→ **EXERCISE GOAL**
Tally the lines of the data below that contain the string "will". Give the tally and nothing else.

→ **DATA EXCERPTS**
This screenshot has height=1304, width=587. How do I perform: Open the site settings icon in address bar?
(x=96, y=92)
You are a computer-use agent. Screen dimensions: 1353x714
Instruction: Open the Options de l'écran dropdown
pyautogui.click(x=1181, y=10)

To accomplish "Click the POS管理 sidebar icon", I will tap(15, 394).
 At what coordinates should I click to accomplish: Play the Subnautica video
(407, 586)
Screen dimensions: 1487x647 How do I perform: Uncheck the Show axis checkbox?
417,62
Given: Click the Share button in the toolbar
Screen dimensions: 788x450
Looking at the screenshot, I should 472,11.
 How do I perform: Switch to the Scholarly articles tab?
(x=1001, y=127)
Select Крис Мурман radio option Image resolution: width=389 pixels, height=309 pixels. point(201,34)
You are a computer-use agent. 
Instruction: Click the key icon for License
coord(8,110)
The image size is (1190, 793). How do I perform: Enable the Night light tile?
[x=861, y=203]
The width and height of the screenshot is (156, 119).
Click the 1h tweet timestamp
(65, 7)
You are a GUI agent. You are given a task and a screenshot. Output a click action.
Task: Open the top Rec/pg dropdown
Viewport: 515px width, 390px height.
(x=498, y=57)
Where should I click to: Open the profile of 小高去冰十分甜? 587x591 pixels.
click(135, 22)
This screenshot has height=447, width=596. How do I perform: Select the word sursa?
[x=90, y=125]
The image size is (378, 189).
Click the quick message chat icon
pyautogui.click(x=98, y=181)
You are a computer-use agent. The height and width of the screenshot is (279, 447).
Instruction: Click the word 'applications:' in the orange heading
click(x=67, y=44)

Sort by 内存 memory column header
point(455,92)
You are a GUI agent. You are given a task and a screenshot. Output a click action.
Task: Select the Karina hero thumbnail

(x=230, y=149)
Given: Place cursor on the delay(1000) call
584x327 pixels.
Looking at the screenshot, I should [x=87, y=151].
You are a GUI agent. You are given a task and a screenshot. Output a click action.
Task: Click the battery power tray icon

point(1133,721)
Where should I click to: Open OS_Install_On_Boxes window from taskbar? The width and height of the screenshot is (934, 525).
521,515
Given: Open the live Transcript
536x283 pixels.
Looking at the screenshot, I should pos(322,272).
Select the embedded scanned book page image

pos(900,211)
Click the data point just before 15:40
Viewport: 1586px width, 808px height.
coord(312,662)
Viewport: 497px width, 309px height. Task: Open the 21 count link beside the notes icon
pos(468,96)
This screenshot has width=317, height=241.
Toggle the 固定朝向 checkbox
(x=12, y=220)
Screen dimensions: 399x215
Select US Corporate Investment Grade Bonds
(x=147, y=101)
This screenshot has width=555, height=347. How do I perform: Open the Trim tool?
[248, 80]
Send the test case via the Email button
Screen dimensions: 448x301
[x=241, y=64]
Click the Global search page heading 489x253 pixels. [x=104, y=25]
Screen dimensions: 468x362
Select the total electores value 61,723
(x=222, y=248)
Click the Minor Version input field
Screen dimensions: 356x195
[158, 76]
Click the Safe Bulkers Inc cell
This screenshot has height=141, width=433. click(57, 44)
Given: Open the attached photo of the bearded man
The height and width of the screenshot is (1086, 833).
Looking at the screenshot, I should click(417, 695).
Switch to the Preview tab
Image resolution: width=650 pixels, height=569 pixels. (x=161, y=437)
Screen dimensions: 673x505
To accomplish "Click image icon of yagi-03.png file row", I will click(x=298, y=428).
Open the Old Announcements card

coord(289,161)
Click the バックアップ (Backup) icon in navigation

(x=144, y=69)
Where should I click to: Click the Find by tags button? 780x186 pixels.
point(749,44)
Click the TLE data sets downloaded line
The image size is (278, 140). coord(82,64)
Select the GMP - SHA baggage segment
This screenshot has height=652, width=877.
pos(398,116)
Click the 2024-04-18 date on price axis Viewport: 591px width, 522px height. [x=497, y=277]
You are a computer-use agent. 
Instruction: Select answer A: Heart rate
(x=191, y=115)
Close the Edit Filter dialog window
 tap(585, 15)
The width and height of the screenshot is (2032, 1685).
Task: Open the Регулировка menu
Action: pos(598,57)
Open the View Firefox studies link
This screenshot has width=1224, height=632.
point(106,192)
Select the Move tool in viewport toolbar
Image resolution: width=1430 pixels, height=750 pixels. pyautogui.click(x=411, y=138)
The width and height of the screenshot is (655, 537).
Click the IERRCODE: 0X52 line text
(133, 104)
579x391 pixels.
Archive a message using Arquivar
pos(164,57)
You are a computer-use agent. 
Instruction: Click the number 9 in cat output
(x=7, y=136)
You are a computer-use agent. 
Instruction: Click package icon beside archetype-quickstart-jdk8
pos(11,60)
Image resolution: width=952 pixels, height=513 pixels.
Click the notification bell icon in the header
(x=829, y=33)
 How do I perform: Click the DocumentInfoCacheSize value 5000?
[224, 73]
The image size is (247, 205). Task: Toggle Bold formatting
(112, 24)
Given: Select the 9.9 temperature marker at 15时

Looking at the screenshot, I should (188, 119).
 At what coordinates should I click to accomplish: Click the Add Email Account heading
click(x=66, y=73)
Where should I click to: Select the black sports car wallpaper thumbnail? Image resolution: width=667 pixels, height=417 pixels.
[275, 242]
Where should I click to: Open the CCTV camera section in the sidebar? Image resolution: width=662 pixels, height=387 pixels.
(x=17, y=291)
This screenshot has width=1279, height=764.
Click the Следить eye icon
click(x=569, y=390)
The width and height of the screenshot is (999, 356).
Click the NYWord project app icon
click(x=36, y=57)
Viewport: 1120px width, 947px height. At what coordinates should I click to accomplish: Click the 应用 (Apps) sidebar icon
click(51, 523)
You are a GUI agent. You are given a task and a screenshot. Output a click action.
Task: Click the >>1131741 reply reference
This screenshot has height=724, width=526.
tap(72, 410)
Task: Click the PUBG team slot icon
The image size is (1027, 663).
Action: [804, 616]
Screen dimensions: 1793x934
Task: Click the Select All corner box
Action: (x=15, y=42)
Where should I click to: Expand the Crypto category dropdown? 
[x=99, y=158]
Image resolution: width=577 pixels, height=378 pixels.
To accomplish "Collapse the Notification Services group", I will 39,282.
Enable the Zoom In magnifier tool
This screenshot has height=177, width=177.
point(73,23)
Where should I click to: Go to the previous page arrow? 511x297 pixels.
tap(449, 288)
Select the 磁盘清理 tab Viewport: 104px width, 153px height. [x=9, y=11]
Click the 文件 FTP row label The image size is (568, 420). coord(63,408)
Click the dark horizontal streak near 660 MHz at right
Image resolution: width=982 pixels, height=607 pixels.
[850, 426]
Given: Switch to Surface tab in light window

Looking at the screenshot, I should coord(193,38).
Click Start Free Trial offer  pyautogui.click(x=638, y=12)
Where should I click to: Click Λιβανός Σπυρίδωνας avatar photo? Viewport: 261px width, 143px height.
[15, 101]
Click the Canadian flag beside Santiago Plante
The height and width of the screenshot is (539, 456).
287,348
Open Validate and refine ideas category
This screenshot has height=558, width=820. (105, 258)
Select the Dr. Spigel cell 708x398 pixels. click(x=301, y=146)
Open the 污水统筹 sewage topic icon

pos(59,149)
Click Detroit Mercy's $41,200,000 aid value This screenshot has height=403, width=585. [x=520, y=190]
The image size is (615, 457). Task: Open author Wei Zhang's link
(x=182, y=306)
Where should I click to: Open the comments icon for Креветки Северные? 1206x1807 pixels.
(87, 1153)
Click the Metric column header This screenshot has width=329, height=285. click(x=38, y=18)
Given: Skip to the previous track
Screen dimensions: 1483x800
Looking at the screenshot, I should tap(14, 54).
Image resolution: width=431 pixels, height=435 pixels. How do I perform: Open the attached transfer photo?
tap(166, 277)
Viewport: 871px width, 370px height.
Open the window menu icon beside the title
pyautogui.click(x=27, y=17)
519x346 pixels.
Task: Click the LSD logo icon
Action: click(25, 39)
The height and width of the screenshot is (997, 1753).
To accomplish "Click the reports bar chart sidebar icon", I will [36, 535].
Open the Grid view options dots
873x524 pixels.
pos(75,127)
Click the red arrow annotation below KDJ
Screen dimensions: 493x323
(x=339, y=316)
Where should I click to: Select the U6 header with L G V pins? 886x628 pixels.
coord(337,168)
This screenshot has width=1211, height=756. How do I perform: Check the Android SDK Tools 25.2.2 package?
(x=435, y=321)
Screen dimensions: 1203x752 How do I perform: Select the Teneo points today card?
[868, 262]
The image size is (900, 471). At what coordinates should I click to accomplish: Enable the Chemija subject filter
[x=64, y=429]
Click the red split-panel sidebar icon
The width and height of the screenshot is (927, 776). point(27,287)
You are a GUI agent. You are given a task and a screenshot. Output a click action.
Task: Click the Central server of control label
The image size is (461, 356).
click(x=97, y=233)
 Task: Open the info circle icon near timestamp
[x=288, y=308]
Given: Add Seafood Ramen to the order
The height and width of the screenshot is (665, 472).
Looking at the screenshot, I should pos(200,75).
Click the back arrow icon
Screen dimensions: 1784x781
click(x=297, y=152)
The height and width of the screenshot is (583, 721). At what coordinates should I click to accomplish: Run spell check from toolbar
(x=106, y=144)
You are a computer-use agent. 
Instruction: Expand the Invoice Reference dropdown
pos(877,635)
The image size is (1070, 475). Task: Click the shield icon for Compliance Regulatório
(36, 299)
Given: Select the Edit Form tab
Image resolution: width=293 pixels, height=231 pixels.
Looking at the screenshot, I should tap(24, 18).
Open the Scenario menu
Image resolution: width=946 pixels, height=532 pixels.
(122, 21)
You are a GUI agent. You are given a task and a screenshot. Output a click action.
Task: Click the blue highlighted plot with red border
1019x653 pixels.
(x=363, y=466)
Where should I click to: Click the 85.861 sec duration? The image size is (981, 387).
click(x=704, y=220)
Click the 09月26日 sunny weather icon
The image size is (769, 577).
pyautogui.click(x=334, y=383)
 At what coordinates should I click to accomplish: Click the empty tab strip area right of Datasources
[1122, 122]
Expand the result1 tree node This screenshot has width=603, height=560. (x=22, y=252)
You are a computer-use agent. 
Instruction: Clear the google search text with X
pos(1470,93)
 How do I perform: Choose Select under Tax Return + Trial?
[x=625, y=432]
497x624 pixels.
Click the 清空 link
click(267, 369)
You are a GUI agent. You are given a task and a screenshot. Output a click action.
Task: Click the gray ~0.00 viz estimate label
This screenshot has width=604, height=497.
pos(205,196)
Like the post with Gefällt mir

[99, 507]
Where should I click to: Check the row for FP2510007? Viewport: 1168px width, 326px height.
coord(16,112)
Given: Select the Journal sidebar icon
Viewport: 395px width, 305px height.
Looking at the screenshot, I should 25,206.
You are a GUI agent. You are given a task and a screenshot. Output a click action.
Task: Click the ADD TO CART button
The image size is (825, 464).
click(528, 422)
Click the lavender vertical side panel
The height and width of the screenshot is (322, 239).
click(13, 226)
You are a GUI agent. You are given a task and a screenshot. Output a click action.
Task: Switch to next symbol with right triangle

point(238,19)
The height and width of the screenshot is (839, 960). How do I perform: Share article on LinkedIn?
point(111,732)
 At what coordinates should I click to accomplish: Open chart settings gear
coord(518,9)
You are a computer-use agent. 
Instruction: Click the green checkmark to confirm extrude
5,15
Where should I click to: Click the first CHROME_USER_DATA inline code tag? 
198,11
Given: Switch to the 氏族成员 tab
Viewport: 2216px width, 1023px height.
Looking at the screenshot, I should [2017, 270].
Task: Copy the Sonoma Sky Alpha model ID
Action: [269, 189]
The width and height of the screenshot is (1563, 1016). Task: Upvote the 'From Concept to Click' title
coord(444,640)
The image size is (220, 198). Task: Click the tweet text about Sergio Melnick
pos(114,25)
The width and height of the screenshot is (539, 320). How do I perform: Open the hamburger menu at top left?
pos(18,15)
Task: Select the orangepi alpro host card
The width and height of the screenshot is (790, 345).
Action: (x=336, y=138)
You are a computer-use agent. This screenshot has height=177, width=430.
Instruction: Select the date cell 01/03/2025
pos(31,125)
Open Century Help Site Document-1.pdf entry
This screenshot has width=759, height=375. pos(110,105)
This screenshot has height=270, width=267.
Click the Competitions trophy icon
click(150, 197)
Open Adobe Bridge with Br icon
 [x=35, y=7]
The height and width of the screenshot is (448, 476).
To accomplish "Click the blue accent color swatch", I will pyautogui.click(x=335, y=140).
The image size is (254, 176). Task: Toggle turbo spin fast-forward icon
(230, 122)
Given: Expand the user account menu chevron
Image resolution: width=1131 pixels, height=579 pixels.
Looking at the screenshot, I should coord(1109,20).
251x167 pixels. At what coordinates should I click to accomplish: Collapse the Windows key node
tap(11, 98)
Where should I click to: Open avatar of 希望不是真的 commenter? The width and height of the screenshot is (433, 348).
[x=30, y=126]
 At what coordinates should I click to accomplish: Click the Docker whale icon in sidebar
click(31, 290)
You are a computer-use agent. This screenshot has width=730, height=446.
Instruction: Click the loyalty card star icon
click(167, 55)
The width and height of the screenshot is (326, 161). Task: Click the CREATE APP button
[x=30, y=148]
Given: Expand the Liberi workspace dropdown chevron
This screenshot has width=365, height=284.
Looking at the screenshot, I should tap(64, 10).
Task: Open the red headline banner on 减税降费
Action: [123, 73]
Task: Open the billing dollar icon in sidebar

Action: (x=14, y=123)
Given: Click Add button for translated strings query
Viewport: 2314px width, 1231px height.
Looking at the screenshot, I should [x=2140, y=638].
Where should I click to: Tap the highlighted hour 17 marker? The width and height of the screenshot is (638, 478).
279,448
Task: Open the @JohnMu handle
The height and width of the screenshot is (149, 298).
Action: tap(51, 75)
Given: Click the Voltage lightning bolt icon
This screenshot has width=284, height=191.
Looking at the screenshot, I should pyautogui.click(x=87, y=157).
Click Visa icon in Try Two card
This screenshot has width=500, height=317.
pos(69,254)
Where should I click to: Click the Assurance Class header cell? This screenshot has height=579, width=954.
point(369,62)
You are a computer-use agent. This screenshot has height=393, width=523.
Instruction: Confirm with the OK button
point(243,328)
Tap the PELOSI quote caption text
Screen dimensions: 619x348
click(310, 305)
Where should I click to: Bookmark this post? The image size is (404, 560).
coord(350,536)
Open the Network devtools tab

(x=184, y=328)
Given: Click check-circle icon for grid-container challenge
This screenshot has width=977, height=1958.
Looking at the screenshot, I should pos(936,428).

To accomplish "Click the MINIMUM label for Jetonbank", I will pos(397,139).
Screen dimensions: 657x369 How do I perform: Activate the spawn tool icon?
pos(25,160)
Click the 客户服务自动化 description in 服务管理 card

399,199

→ **WRITTEN RESPONSE**
6